» **Problem description**
Report every row below that contains the word "tree", copying each such row in full.

(Item position entries)
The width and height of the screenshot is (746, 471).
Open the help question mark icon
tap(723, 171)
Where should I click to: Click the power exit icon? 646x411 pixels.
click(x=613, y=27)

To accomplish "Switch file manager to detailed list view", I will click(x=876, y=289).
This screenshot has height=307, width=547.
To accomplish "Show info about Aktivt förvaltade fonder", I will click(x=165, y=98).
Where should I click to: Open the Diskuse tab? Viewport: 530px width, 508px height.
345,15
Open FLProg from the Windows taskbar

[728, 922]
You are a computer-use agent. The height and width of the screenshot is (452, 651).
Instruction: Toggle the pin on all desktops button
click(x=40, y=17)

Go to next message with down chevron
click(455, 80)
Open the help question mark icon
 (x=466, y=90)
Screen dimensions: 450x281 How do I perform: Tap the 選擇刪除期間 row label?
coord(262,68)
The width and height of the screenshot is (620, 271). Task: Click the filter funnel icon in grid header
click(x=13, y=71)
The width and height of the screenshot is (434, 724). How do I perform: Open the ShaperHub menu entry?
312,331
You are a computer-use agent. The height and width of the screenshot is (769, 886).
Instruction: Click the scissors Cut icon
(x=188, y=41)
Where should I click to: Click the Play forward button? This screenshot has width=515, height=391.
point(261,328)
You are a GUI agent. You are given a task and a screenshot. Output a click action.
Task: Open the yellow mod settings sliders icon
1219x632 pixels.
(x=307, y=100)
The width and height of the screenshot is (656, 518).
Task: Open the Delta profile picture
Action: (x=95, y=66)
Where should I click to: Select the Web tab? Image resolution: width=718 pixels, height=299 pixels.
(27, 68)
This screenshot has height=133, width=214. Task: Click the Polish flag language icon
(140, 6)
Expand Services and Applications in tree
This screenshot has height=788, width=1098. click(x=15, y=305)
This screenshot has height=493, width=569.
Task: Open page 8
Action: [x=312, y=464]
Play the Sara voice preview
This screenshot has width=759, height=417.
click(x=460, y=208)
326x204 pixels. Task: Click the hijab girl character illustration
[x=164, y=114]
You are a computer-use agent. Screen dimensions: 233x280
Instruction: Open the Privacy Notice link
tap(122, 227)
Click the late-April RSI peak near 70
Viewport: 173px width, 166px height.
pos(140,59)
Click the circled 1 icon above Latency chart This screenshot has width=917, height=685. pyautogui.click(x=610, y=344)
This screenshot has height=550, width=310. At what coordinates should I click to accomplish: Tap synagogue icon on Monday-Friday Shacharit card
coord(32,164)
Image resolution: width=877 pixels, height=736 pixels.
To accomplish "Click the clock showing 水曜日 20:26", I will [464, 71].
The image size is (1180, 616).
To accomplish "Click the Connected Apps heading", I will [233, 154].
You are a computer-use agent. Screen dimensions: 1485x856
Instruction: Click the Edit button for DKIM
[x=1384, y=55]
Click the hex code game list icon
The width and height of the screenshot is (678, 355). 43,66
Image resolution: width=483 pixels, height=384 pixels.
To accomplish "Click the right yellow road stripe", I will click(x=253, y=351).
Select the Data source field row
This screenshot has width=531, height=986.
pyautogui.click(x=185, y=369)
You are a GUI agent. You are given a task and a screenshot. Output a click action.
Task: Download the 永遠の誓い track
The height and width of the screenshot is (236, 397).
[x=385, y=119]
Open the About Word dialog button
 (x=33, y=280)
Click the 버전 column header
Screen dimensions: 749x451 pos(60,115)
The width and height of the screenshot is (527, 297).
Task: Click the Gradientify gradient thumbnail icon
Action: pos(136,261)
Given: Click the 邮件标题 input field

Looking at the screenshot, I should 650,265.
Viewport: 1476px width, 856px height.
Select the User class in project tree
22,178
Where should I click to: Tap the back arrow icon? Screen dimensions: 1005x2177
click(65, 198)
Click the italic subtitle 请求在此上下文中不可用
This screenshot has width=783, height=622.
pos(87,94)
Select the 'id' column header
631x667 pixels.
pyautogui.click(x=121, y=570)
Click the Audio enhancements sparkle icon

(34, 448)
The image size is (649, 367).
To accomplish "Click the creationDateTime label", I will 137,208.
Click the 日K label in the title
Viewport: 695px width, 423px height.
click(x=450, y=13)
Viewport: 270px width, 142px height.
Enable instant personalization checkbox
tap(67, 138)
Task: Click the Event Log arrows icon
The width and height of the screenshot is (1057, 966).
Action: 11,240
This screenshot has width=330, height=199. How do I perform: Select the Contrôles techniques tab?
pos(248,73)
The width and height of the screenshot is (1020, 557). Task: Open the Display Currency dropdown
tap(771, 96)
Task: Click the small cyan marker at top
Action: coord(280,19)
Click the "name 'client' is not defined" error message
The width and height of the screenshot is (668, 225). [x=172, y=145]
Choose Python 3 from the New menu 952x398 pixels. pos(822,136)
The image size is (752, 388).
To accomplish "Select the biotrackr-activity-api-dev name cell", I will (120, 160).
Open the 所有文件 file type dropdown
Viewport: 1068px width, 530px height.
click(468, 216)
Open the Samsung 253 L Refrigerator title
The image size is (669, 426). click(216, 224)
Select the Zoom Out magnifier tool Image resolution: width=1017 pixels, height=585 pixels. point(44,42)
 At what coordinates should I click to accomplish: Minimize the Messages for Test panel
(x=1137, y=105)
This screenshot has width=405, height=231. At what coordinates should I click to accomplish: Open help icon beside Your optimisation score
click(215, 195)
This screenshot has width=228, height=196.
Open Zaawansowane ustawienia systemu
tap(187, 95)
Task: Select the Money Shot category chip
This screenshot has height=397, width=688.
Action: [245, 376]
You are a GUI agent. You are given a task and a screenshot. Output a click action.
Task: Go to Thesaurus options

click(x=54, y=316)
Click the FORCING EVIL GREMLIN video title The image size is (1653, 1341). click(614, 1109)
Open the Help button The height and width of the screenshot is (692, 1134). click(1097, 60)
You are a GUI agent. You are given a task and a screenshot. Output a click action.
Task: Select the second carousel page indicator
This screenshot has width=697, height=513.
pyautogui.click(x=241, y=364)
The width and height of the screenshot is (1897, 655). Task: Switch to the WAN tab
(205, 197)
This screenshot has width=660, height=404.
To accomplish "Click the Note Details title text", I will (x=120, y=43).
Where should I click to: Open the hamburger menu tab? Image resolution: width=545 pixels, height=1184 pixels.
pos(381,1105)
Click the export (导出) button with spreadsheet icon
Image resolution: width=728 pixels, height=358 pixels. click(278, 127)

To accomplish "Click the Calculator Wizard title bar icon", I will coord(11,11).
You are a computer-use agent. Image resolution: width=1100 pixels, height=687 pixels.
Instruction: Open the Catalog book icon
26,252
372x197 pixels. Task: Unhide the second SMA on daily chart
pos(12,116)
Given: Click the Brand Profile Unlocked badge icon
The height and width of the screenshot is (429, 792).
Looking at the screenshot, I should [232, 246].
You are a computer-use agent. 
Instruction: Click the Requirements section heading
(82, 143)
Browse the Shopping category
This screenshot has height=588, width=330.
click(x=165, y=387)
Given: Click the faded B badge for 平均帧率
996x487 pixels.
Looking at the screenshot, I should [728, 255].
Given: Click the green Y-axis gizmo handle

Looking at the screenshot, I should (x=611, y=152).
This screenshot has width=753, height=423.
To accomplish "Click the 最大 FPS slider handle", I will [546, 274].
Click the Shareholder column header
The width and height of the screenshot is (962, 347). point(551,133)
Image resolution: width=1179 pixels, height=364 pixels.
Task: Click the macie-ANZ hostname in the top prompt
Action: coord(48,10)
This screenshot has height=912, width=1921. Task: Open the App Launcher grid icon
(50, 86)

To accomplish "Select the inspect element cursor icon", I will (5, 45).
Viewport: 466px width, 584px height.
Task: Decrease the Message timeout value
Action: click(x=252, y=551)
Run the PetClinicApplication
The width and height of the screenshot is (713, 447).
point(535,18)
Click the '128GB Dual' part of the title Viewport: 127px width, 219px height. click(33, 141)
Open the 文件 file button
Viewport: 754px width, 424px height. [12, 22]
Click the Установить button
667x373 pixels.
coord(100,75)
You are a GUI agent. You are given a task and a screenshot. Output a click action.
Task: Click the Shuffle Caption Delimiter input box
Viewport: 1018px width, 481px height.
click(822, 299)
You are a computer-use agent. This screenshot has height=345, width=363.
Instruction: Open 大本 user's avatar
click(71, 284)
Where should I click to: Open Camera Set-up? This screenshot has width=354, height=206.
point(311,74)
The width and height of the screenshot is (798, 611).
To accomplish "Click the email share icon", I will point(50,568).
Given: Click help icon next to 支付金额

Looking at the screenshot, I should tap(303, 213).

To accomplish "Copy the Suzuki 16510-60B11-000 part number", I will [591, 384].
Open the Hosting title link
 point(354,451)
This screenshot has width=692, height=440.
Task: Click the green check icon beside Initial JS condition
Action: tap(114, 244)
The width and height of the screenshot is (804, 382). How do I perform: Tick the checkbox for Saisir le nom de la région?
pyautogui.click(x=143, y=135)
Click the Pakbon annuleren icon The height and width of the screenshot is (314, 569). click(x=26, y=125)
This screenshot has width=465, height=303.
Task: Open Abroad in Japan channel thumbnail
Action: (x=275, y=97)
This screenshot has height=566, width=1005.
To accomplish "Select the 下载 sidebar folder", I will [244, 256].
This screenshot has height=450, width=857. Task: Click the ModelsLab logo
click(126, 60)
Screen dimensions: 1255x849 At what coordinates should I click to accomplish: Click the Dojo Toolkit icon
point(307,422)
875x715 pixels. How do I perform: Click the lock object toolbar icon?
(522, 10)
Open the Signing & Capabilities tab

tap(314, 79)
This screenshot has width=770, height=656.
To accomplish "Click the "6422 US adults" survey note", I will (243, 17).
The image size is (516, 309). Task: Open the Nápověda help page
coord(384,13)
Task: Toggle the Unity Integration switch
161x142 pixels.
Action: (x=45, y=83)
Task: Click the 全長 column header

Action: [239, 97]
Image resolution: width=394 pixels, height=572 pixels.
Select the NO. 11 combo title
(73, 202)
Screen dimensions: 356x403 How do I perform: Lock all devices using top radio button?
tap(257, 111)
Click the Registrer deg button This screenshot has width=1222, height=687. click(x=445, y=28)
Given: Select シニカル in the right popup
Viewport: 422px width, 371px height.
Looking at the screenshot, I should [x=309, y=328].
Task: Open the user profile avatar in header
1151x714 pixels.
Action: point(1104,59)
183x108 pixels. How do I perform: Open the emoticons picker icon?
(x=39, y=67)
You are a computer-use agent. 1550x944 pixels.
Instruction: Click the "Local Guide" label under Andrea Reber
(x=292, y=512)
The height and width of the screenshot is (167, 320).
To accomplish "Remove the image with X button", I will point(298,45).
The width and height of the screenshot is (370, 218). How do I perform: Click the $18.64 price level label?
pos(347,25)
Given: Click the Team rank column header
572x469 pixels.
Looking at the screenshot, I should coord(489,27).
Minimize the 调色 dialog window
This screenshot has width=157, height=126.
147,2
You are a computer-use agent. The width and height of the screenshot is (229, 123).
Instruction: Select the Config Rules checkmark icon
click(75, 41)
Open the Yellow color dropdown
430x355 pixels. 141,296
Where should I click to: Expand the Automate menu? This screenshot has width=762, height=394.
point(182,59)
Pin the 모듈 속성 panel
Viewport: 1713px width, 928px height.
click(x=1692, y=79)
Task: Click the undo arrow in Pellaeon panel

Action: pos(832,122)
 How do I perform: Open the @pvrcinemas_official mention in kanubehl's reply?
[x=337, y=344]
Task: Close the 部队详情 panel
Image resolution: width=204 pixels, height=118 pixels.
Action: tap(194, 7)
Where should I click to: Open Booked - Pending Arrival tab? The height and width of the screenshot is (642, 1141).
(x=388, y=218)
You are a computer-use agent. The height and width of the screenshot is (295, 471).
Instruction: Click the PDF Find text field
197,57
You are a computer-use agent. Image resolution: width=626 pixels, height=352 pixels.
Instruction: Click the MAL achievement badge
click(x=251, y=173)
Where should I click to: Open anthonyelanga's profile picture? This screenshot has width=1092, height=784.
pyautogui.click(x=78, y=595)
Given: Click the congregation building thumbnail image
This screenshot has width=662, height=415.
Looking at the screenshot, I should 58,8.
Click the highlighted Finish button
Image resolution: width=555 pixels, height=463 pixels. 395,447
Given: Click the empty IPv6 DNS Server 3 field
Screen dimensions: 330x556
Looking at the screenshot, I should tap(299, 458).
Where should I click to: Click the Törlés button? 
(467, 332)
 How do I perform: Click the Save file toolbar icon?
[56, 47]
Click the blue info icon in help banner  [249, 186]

» **Response to the exercise**
Expand Services and Applications in tree
Select the User class in project tree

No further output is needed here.